Suppose a stabilized property produces annual NOI of $180,000.

  • at a 6% OAR, implied value is $3,000,000
  • at an 8% OAR, implied value is $2,250,000

The property income did not change. Only the market yield assumption changed.

OAR vs. Cap Rate

In day-to-day real-estate usage, these terms are often treated as near equivalents.

The distinction is mostly about emphasis:

  • cap rate is the more common investor term
  • OAR is common in appraisal language and often refers to the overall capitalization relationship for the entire property

In practice, both usually rely on stabilized first-year NOI divided by value or price.

What OAR Does Not Capture

OAR is useful, but it is still a shortcut.

It does not fully show:

  • financing structure
  • future rent growth
  • lease rollover risk
  • major capital expenditure needs
  • timing of cash flows over the holding period

That is why investors often pair it with:

Scenario-Based Question

Two office buildings have the same stabilized NOI.
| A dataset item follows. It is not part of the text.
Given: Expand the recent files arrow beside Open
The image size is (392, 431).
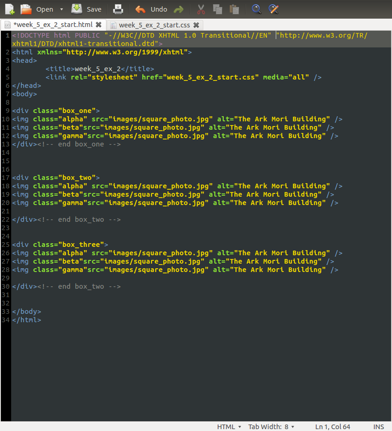Looking at the screenshot, I should pyautogui.click(x=61, y=9).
  • Building A trades at a lower OAR
  • Building B trades at a higher OAR

Question: Which building is priced more aggressively?

Answer: Building A. A lower OAR means buyers are accepting less income yield for the same NOI, which implies a higher value.

FAQs

Is OAR the same thing as cap rate?

Often, yes in practical use. OAR is appraisal-flavored terminology for the overall capitalization relationship between NOI and value.

Does a lower OAR mean a better investment?

Not automatically. A lower OAR means the market is paying a higher price for the same NOI, often because the asset is viewed as safer or higher quality.

Can OAR be negative?

Yes. If NOI is negative, the OAR would also be negative, which signals a property that is not currently covering operating costs.

Summary

OAR is a real-estate valuation yield that links stabilized NOI to market value. It is closely related to cap rate and is most useful as a quick appraisal and comparison tool rather than a complete investment analysis by itself.